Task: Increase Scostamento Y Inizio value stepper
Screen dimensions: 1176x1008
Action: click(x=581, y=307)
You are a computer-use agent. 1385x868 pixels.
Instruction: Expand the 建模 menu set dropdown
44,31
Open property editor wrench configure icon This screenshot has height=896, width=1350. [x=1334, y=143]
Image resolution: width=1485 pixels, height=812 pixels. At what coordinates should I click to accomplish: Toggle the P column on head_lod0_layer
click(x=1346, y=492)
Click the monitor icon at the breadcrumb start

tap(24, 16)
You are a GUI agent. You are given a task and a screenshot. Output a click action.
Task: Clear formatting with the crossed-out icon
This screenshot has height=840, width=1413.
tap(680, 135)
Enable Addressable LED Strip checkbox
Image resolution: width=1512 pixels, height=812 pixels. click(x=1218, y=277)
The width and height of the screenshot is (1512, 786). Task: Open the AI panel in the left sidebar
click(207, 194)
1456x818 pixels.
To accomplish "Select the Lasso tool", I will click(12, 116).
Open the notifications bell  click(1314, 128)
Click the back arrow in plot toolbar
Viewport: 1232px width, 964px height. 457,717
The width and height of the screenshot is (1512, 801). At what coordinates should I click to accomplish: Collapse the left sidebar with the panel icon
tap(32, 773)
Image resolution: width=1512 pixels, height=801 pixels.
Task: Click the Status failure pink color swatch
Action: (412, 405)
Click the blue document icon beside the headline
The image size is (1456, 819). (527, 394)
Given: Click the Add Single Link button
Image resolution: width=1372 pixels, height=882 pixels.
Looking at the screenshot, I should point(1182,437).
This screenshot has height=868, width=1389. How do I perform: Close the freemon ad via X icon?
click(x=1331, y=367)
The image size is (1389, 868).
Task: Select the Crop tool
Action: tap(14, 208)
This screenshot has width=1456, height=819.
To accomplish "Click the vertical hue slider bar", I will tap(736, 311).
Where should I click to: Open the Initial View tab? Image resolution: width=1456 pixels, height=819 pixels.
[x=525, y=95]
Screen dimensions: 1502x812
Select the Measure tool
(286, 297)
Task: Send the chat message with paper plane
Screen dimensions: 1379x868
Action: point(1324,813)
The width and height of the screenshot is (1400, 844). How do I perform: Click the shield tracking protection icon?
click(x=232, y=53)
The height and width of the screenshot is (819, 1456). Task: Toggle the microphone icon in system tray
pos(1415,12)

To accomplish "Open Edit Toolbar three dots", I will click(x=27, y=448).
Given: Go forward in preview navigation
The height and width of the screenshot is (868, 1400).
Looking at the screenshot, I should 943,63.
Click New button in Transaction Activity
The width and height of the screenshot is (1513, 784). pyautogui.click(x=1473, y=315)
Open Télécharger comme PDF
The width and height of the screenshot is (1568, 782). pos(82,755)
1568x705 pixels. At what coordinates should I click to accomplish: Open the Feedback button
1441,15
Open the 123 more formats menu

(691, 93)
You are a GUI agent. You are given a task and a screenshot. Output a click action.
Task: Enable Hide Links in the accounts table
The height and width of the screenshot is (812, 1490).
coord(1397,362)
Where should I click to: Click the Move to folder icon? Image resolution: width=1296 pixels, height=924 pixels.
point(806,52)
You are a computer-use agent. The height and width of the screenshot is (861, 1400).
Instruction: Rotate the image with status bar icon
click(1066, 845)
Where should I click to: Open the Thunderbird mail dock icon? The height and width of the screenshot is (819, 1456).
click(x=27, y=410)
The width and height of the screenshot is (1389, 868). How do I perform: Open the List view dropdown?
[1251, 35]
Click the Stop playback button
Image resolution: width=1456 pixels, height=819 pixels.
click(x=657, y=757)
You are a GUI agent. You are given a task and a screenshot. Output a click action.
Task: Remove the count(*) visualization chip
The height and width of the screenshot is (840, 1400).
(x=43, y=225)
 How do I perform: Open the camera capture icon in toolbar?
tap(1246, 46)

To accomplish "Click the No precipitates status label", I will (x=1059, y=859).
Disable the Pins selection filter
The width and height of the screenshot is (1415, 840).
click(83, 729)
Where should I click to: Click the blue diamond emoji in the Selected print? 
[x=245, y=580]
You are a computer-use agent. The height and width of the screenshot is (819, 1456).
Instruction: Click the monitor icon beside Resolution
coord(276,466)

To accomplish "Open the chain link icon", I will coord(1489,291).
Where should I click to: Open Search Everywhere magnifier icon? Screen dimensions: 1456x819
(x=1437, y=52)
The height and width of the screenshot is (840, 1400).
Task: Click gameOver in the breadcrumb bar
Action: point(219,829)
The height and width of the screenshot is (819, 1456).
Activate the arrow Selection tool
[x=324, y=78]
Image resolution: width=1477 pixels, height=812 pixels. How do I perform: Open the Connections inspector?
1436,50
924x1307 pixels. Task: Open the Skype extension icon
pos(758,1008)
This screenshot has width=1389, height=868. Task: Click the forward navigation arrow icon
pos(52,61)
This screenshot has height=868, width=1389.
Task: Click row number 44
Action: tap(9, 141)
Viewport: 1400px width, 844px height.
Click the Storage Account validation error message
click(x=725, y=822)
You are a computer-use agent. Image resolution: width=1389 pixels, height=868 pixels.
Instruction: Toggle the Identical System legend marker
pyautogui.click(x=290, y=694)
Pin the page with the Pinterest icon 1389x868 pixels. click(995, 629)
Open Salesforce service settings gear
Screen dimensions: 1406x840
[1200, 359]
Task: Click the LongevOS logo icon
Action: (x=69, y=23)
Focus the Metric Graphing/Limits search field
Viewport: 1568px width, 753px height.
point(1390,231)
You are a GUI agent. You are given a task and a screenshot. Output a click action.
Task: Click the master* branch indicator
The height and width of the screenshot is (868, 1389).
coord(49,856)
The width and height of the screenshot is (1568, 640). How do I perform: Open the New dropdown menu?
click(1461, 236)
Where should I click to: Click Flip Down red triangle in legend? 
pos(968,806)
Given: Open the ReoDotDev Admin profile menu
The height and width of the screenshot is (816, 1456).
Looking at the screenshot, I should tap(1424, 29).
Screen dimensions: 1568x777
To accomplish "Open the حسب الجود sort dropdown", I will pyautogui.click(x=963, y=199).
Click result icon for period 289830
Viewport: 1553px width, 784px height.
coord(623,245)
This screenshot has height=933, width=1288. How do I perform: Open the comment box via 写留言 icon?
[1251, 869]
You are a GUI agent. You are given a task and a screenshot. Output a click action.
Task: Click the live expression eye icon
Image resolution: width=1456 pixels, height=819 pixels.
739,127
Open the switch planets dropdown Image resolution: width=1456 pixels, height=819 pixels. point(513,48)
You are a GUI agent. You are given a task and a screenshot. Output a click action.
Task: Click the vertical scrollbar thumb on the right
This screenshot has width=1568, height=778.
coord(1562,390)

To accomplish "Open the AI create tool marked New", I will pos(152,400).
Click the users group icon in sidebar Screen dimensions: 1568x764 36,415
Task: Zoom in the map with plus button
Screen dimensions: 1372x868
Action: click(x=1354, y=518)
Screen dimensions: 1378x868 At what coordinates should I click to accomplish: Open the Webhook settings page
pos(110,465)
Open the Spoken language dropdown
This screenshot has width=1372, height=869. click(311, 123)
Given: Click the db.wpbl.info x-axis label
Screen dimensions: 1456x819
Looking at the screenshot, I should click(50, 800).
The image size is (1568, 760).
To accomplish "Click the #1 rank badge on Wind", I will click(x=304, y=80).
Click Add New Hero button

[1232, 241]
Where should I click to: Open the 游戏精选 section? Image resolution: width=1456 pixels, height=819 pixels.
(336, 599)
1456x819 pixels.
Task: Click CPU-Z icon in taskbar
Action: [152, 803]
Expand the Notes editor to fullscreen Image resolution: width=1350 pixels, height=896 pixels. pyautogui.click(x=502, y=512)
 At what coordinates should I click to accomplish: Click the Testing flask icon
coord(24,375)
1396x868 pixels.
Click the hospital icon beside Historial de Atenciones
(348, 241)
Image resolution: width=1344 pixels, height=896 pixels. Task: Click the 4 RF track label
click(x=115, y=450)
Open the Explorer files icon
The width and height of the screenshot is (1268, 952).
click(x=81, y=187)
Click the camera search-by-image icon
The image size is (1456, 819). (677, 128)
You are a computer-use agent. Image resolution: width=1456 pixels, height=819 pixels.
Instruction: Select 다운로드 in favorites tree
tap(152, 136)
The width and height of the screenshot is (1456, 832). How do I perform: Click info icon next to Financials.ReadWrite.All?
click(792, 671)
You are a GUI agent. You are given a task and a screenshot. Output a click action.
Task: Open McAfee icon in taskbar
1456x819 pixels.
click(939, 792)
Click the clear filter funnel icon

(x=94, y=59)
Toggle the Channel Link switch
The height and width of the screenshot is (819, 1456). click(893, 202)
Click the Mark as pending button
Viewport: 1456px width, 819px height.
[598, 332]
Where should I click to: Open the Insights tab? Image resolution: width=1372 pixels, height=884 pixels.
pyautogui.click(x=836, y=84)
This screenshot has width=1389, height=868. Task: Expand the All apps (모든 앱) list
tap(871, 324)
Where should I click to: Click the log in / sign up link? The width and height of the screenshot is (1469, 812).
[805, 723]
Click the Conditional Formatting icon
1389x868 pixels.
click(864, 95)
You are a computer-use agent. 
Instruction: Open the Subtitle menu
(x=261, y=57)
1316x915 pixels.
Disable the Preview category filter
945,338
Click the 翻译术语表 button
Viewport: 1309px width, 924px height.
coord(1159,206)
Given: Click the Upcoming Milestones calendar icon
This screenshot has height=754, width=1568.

----

• Problem details:
Check each line of the entries, and copy the ones that contain "editor".

• Solution to the problem:
Open property editor wrench configure icon This screenshot has height=896, width=1350. [x=1334, y=143]
Expand the Notes editor to fullscreen Image resolution: width=1350 pixels, height=896 pixels. pyautogui.click(x=502, y=512)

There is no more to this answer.